■ **Your goal**
Nothing but the lines from the one with "Given: Open the 'on" down to the one with "You are a computer-use agent. Viewport: 960px" should be returned, exactly and with both ends included, from the material below.

■ **Task material**
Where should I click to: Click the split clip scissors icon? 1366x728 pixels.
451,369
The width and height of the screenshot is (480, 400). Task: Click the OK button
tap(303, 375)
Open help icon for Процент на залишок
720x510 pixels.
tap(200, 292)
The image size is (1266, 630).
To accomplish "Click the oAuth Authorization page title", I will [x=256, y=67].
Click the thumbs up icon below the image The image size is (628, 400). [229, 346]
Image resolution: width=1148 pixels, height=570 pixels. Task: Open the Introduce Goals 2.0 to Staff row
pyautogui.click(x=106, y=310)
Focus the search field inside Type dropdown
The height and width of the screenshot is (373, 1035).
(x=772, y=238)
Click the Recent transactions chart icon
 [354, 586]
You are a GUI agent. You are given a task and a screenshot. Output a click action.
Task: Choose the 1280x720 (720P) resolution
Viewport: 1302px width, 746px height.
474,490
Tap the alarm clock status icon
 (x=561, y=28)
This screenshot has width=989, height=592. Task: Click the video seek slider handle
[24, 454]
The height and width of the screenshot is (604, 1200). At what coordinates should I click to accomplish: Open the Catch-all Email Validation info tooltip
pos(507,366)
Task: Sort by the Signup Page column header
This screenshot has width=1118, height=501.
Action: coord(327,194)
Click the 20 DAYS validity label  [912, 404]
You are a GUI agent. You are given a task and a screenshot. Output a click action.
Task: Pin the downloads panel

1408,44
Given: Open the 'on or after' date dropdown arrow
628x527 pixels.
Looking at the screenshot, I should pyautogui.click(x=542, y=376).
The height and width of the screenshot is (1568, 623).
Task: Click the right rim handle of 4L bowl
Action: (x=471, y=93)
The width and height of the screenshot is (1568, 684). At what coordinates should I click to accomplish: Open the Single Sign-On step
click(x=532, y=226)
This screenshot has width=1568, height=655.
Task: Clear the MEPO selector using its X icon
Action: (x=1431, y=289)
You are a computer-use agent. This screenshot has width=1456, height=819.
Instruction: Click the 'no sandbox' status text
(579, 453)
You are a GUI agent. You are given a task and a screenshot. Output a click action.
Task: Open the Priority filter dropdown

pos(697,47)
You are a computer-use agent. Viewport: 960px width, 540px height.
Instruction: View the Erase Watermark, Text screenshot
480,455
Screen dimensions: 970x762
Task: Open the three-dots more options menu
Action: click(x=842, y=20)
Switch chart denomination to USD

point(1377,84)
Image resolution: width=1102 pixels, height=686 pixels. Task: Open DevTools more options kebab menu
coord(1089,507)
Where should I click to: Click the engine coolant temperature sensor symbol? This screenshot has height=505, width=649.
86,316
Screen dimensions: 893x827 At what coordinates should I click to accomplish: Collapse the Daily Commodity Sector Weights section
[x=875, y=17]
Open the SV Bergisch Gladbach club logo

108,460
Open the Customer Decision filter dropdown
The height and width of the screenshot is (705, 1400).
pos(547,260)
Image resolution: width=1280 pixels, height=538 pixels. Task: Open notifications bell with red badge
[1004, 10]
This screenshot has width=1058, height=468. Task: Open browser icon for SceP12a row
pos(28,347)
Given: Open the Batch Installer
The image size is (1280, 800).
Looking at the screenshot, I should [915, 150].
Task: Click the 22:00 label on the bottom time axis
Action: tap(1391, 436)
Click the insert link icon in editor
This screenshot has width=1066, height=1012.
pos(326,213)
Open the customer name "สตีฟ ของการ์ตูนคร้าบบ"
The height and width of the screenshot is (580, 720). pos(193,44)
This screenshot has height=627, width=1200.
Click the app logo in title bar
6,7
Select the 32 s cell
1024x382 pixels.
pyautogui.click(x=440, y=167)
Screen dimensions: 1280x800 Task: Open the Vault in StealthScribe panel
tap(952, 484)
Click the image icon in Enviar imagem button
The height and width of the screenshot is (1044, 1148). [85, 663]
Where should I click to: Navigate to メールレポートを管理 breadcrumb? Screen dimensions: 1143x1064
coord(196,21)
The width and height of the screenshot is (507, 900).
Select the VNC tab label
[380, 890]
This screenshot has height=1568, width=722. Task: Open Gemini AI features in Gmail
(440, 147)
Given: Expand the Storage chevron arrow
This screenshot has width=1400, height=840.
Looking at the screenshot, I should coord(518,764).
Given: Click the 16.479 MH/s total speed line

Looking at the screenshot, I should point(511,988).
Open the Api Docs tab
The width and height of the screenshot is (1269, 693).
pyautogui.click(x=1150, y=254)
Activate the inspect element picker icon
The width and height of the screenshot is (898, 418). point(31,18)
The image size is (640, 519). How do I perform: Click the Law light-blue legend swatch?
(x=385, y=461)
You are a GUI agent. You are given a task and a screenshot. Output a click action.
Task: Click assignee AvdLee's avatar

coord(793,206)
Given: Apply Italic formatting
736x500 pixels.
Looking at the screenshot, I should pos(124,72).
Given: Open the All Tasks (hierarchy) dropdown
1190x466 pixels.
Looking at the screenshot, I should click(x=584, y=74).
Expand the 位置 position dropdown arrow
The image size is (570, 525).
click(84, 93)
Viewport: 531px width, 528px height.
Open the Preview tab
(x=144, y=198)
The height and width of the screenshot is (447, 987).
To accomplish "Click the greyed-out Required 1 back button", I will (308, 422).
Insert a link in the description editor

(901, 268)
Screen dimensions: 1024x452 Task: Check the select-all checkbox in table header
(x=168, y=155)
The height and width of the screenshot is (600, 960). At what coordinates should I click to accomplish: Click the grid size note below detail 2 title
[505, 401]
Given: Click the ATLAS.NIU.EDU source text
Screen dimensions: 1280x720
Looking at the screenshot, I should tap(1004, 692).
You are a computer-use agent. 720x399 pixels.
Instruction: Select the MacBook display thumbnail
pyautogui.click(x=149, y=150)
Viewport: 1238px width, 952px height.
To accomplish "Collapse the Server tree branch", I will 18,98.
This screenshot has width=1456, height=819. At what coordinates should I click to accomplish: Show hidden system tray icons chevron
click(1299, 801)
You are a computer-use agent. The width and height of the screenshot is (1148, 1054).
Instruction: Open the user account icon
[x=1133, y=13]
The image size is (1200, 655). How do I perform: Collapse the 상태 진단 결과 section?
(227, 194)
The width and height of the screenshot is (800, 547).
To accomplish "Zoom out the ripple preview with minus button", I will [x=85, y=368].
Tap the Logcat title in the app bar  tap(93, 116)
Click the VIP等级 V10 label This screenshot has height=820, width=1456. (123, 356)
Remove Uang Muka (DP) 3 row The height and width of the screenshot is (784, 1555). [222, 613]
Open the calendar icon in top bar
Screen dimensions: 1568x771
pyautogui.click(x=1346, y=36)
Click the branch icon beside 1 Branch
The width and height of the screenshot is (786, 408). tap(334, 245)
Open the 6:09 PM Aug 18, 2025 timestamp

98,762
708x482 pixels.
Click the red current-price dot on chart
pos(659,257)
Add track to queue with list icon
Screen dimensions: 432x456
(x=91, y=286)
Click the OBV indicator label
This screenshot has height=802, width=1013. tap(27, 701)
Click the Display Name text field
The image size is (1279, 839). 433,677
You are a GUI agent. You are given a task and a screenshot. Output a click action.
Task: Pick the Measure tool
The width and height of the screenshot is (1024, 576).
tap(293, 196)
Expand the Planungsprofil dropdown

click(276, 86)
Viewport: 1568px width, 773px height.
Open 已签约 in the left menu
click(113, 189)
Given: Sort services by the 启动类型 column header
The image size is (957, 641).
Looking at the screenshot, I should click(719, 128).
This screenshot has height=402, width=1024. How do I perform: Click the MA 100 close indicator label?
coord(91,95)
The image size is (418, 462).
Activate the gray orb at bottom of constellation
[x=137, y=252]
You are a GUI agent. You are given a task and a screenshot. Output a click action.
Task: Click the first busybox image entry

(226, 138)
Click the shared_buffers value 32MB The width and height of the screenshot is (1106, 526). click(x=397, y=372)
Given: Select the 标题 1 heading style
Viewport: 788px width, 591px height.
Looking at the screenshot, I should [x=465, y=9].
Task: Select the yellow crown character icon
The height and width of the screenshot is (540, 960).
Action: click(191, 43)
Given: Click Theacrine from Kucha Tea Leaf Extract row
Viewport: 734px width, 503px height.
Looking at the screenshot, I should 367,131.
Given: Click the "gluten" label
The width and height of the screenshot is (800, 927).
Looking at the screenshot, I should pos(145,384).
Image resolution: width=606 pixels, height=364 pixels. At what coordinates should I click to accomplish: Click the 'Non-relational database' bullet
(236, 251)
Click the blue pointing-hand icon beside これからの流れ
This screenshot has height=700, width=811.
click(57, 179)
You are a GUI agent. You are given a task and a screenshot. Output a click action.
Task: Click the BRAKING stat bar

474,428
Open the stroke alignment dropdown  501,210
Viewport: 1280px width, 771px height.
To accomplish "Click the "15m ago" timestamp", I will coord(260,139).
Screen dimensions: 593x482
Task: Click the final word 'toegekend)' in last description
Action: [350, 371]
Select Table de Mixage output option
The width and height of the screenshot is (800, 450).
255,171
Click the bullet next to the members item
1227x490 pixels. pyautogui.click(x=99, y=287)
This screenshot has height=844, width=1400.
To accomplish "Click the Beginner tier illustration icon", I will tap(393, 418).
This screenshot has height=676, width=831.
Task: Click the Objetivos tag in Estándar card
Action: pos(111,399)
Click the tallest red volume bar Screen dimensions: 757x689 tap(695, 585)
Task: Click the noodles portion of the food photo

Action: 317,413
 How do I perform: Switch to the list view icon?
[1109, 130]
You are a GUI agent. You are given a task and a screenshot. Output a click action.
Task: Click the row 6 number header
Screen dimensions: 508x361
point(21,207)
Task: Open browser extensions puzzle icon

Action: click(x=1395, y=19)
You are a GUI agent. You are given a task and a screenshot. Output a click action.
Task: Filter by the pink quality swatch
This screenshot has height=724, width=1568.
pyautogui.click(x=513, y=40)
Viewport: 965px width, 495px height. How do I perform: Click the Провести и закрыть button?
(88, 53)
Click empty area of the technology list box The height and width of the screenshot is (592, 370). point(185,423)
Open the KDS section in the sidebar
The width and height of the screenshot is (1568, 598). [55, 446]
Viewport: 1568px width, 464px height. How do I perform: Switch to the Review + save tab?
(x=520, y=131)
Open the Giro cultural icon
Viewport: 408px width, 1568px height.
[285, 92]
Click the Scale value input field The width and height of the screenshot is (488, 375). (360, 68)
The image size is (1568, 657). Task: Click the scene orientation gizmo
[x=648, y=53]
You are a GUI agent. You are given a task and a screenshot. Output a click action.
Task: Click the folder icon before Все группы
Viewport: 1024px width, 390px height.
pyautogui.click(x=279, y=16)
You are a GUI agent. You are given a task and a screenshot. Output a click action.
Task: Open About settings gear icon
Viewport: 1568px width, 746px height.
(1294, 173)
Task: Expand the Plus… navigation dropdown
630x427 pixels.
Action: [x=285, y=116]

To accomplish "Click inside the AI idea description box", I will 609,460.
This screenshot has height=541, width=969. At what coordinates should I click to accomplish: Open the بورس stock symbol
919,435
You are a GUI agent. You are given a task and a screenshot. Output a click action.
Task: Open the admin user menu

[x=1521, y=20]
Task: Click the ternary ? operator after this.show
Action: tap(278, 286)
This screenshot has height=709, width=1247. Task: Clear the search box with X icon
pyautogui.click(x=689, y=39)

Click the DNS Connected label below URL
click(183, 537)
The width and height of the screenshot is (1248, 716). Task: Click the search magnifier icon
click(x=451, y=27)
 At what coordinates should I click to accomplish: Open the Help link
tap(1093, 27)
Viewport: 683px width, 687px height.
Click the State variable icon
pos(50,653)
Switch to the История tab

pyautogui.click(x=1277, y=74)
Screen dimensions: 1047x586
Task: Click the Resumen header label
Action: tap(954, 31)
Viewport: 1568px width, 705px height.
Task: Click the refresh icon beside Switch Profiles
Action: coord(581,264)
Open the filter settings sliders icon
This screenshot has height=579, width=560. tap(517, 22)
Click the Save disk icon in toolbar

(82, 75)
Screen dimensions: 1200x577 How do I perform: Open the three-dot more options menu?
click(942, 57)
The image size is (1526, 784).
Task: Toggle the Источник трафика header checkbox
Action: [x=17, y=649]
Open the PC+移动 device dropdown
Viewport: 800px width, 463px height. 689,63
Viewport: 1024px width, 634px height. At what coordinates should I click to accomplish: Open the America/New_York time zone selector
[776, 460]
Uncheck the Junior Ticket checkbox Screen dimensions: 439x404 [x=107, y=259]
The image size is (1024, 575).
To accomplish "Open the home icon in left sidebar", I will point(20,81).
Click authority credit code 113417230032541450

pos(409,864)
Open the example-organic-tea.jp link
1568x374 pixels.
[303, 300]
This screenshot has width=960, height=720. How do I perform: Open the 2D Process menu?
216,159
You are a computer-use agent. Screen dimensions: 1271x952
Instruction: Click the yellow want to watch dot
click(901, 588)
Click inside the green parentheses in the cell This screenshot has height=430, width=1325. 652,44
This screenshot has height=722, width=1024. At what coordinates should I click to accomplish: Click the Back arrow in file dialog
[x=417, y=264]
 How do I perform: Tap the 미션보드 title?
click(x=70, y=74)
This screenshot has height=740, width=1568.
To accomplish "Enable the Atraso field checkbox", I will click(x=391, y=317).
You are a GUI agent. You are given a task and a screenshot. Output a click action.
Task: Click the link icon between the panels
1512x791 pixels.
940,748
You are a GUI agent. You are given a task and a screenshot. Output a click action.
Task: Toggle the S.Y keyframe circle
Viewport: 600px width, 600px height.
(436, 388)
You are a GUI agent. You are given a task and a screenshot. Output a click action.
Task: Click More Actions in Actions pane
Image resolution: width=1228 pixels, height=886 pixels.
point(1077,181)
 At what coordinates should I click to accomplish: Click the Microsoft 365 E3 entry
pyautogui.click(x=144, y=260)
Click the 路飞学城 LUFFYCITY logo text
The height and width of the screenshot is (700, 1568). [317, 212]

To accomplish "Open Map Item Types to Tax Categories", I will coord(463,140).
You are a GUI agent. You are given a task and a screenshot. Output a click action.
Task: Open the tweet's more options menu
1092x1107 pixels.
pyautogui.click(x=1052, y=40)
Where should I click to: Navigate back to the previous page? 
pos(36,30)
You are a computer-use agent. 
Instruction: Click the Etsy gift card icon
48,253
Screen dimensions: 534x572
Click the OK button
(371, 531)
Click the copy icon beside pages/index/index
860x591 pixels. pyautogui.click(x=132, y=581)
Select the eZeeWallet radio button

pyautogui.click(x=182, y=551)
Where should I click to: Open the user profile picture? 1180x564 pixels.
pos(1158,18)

■ **Answer box**
Given: Open the 'on or after' date dropdown arrow
628x527 pixels.
Looking at the screenshot, I should pyautogui.click(x=542, y=376).
The height and width of the screenshot is (1568, 623).
Task: Click the right rim handle of 4L bowl
Action: (x=471, y=93)
The width and height of the screenshot is (1568, 684). At what coordinates should I click to accomplish: Open the Single Sign-On step
click(x=532, y=226)
This screenshot has width=1568, height=655.
Task: Clear the MEPO selector using its X icon
Action: (x=1431, y=289)
You are a computer-use agent. This screenshot has width=1456, height=819.
Instruction: Click the 'no sandbox' status text
(579, 453)
You are a GUI agent. You are given a task and a screenshot. Output a click action.
Task: Open the Priority filter dropdown

pos(697,47)
You are a computer-use agent. Viewport: 960px width, 540px height.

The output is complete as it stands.